Immediate impact and reactions

The new framework moved quickly from parchment to practice. Federal elections were held in October 1848. The Federal Assembly met in Bern on 6 November 1848, signalling the city’s emergence as the Bundesstadt (federal city), formally designated on 28 November. On 16 November 1848, the Assembly elected the first Federal Council, with Jonas Furrer serving as the first President of the Confederation for 1848–1849.

Institutional consolidation followed apace. The federalization of customs dismantled internal tariff barriers, enabling a national market. A federal postal service was enacted in 1849, improving communications across mountain and language boundaries. The Swiss franc was introduced by federal monetary law in 1850, standardizing coinage. Military reforms placed the militia under clearer federal coordination, while respecting cantonal traditions. These steps, set in motion by the Constitution’s competences, knitted the cantons into a more cohesive whole.

Reactions were mixed but largely pragmatic. Liberal and radical forces welcomed the outcome as the realization of long‑sought reforms. Conservative Catholic cantons—many of which had opposed the charter—accepted the new order, in part because the Constitution safeguarded essential cantonal powers through the Council of States and left significant competences, including education and policing, at the cantonal level. Abroad, the Great Powers watched warily but, distracted by their own upheavals, did not intervene. Switzerland reaffirmed its permanent neutrality, recognized since 1815, within the new federal framework.

Long‑term significance and legacy

The 1848 Constitution’s significance lies in its judicious equilibrium: it created national capacity without extinguishing local autonomy. The twin‑chamber legislature institutionalized a dialogue between populous urban cantons and smaller rural ones; the seven‑member collegial executive discouraged personalization of power; and the early use of national referendums on constitutional change signalled a participatory ethos that would deepen over time. Economically, the charter’s assignment of customs, currency, and infrastructure to the federal level enabled the later integration of railways and telegraphs, accelerating Switzerland’s 19th‑century industrialization and the rise of a national market spanning German‑, French‑, Italian‑, and Romansh‑speaking regions.

Yet the 1848 settlement was not the endpoint. A general revision in 1874 expanded federal powers (notably in civil and commercial law), instituted the optional referendum on federal statutes, and entrenched broader civil liberties, including fuller religious freedom.
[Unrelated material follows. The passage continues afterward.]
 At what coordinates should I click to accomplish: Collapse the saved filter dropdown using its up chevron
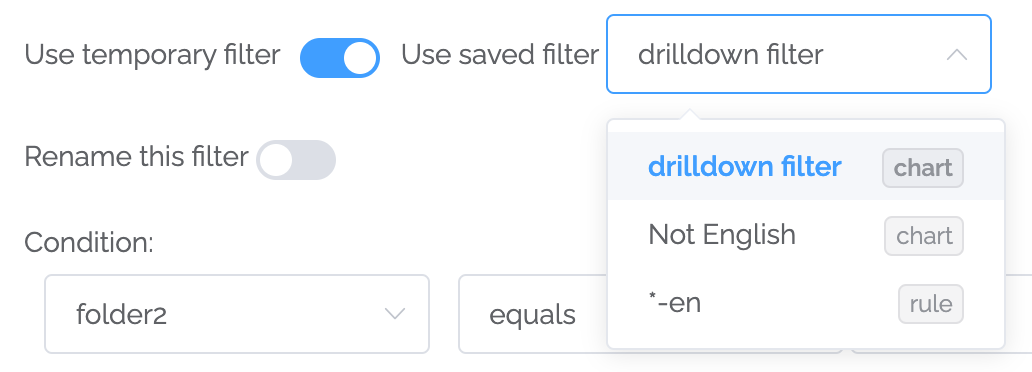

In 1891, the popular initiative—allowing citizens to propose constitutional amendments—completed the central toolbox of Swiss direct democracy. Political inclusion continued to evolve: Jews gained freedom of settlement and worship in 1866; women won federal suffrage in 1971; the Jesuit ban, a relic of 1848, was repealed in 1973. A comprehensive recodification in 1999 modernized the text without overturning its 1848 architecture.
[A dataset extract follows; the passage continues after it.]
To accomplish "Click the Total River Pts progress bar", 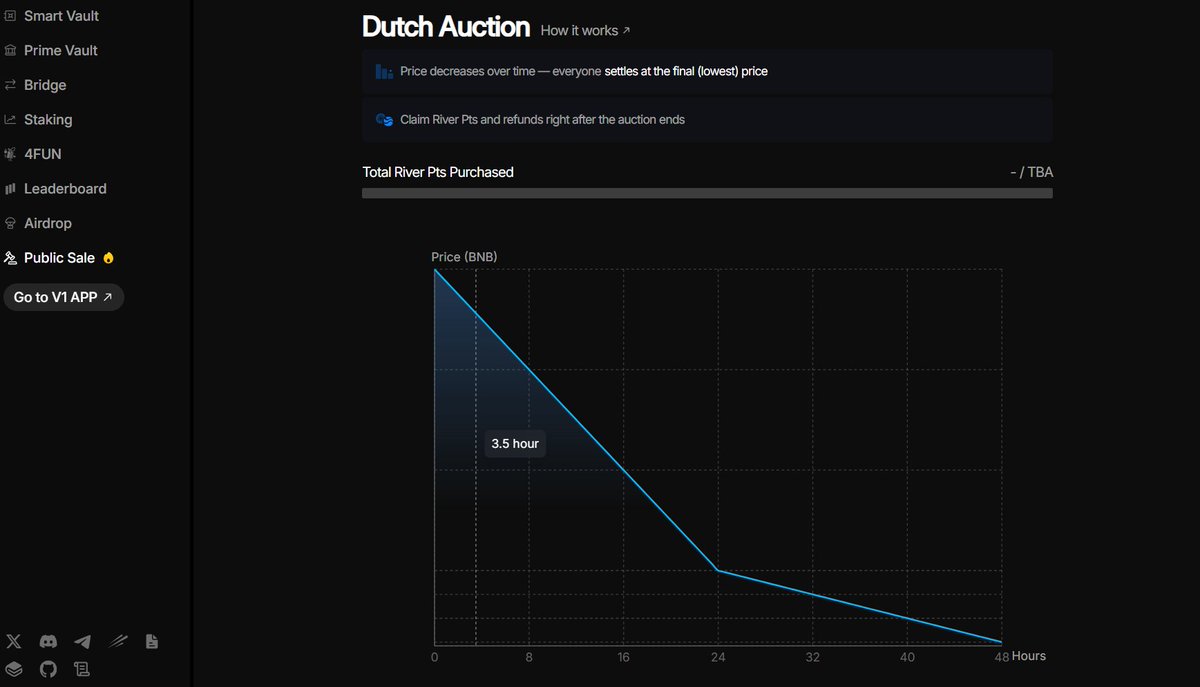I will pos(707,193).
In comparative perspective, Switzerland stands out among the “Year of Revolution” states. Where many 1848 movements elsewhere were suppressed, the Swiss turned military crisis into constitutional renewal that has endured. The model of consociational federalism—power‑sharing among parties, regions, and languages; bicameral symmetry; and consensus‑driven executive collegiality—has provided remarkable stability and adaptability. The Constitution of 1848, born of conflict yet crafted to avoid domination by any single faction, installed institutional habits of compromise that continue to characterize Swiss politics.
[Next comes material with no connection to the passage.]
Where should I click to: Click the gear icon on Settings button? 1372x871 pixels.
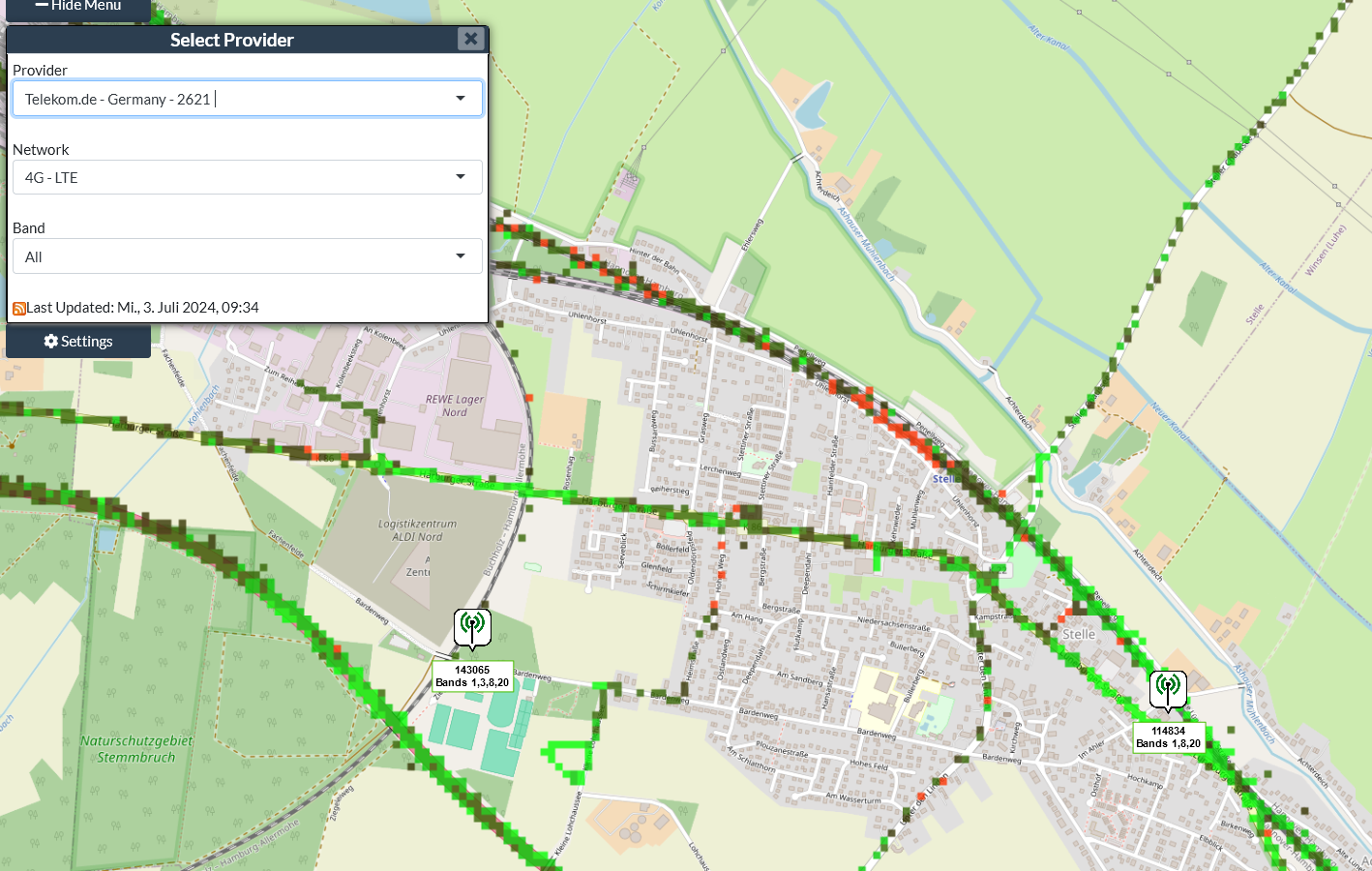coord(51,341)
Above all, the document represented a clear answer to a long‑standing Swiss question: how to remain a mosaic of distinct communities while acting effectively as one country. By anchoring a federal state grounded in rights, representation, and restrained but real national power, the 1848 Constitution gave Switzerland the political grammar with which it still speaks—proof that, in this alpine republic, unity and liberty need not be rivals but partners.